I wrote the following reply and much to my surprise, it passed NYT moderation:
Dr. Krugman, I own all your books and have quite enjoyed several of them, particularly “The Accidental Theorist”. You are an engaging writer and have done some fascinating and genuinely ground-breaking work in the area of currency attacks.
Unfortunately, you literally do not know what you are talking about whenever you attempt to discuss Austrian economics. In your 1998 Slate essay entitled “The Hangover Theory”, it is perfectly clear that you have never read any Austrian economic theory because you are demonstrably unfamiliar with both the relevant economists and Austrian terminology. (For example, Schumpeter was an Austrian national and an economist, but he was not an Austrian economist.) What you have been criticizing and belittling is nothing more a strawman of your own concoction.
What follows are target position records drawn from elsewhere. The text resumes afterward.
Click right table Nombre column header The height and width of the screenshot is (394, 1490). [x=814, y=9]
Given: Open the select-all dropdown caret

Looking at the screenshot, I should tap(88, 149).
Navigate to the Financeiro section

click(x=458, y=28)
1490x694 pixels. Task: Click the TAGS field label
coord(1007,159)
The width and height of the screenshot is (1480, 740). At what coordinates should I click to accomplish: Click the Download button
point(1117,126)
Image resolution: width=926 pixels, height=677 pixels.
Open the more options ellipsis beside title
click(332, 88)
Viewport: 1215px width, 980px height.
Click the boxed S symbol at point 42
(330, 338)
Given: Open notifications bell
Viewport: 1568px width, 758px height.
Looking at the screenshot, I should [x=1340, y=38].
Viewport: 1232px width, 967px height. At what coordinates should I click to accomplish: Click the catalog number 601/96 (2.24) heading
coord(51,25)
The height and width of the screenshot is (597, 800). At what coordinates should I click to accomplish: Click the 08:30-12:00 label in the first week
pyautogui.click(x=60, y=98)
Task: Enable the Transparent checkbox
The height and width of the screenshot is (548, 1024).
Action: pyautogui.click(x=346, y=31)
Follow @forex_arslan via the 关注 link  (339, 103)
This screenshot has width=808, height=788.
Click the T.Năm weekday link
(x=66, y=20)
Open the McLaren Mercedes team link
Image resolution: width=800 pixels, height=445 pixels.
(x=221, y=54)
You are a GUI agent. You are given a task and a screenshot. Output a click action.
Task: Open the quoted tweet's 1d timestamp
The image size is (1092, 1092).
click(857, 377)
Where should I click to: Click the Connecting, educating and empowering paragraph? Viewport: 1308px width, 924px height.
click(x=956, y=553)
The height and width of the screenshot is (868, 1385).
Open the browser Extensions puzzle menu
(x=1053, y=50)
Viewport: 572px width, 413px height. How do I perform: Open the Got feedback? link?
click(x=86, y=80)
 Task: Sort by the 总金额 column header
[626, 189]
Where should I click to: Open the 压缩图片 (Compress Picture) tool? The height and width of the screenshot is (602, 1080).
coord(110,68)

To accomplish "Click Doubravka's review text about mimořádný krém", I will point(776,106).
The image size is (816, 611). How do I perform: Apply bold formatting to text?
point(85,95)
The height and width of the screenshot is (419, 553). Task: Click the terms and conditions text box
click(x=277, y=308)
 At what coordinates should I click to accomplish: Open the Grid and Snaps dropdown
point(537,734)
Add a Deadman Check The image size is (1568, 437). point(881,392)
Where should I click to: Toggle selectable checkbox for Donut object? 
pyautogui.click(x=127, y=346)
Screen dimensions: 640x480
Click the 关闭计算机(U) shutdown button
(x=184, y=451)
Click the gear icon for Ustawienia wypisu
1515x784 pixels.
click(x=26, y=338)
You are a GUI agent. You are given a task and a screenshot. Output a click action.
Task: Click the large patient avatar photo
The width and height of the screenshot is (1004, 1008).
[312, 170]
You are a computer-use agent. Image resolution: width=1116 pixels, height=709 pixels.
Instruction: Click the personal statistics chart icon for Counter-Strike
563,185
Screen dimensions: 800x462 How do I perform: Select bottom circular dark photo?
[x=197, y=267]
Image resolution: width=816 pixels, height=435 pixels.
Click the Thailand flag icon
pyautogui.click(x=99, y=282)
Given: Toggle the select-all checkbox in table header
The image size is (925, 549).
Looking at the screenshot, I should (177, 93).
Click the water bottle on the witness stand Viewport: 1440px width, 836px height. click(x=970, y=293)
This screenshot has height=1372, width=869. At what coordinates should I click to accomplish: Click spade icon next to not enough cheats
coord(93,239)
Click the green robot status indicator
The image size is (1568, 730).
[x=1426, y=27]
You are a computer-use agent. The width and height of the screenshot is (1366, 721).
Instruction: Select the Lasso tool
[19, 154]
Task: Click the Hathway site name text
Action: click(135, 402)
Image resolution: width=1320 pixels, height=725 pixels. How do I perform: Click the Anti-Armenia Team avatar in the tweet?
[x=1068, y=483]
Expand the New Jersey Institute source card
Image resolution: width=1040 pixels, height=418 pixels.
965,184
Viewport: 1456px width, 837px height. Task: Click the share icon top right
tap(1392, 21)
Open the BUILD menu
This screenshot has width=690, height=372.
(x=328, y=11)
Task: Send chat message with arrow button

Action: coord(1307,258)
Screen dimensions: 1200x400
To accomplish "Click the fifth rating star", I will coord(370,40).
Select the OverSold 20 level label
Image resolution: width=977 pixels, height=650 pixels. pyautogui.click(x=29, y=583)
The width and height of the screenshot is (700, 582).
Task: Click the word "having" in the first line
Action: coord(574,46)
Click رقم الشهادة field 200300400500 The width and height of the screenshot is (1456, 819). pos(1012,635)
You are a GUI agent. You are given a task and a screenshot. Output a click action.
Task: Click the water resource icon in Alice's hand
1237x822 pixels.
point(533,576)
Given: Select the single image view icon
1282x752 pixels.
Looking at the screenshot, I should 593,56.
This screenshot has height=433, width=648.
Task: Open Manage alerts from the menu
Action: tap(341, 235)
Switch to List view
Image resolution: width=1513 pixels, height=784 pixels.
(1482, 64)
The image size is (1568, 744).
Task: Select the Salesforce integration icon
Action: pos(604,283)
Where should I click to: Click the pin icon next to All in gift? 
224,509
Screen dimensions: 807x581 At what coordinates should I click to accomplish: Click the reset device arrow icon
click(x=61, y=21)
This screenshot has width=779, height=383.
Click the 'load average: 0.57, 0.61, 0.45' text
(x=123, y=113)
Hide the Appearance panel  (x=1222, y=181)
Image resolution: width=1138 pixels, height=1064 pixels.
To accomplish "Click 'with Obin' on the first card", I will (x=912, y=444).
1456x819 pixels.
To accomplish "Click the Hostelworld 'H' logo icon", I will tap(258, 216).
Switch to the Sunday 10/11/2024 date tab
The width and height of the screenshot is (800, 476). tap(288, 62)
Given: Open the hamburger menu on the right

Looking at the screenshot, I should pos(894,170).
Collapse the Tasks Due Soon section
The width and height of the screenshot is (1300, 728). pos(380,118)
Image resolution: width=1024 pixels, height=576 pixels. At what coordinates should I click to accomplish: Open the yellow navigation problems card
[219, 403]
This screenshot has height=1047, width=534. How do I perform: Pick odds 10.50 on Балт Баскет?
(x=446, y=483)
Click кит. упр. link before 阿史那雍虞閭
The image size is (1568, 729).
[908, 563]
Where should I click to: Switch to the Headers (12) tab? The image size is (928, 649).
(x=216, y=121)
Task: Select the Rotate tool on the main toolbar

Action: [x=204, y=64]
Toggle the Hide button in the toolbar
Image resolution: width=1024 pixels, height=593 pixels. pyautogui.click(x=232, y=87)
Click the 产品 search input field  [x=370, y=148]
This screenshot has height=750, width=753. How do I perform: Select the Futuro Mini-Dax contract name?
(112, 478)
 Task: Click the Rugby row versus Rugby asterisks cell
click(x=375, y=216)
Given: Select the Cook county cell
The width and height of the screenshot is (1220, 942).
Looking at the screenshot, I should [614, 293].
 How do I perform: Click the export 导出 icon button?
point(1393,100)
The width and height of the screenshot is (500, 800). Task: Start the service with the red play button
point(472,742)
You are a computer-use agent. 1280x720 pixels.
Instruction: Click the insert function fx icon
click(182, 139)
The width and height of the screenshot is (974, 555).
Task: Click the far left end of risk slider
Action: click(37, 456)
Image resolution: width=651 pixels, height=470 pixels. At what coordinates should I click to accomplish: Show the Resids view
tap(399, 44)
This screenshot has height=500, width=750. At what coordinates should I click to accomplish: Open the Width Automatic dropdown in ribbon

When even The Economist is describing the global financial crisis and the developing Great Depression 2.0 as a failure of academic economics, it should be clear to everyone that your appeal to academic authority is nonsensical. Your refusal to learn from the school of Menger, Bohm-Bawerk, Mises, Hayek, and Rothbard is precisely why your policy prescriptions for the Japanese and U.S. economies have reliably failed for more than ten years.
The biggest problem is your theory-based inability to understand that debt not only matters, it is the single most important variable in the modern economic equation. The fact that Keynes left it out of his general theory and Samuelson subsequently left it out of his practical application has badly crippled your ability to understand the present situation. It does not behoove an intellectual to dismiss what he does not know, so therefore I encourage you to give Austrian business cycle theory a sincere shot before casually dismissing it again.
UPDATE: We have our first one-star Amazon review by someone who admits he didn’t read the book! It took longer than I thought, but one Jonathan Birge has produced a beauty that really has to be read to be believed. The astounding thing is that the guy read my criticism of Krugman’s critique of what he imagines Austrian economics might be, and somehow managed to reach this conclusion:
Styling himself an Austrian economist, a reading of his criticism against Krugman makes it clear that Vox is well out of his depth, so embarrassingly so that one need read no further. On pages 163-164, he make an ludicrous strawman rebuttal of an argument of Krugman’s. To be specific, he misreads Krugman’s statement that all income is spending (and vice versa) to mean that every dollar of one’s income one must spend. He then spends the next several paragraphs ackwardly informing us of the obvious, such as that when one doesn’t buy a factory, that doesn’t mean they must buy something else. I almost feel bad for Vox, as he gloats in his victory over an argument nobody would ever be dumb enough to make. (And I would think nobody would be dumb enough to think somebody with a Nobel Prize would make it, either.) He accuses Krugman of not understanding simple things like time-preference or the effects of debt, of essentially being a base moron.
Of course, what Krugman means is that one person’s income must come from somebody else’s spending, an obvious tautology. Sadly, I don’t think Vox was trying to pull anything. I think Vox really believes he understands this stuff enough to write about it, when it’s seems all he knows how to do is reference other works in a pseudo-academic tone and parrot the names of concepts he’s read….
(For the record, I’m not defending Krugman or Keynesian economics. I’m a libertarian myself, and subscribe to Austrian economics to the limited extent I understand it. I actually came to this book thinking I’d like it and learn a lot from it. Unfortunately, I’m compelled to review it poorly. I’ve never written a review on a book I didn’t read completely, but sometimes it’s justified when the author makes such egregious errors in the first chapter one peruses. You don’t need to finish an entire turd sandwich to know the last bite is going to taste as bad as the first.)
By “limited” Jonathan clearly means “not even a little”. Now, Five points if you can spot what the kid got hopelessly wrong about what I wrote. Ten points if you can spot what he got completely wrong about what Krugman wrote. And twenty-five points if you can spot what major aspect of a modern economy, besides debt and time-preferences, Krugman revealed his theoretical model is not taking into account.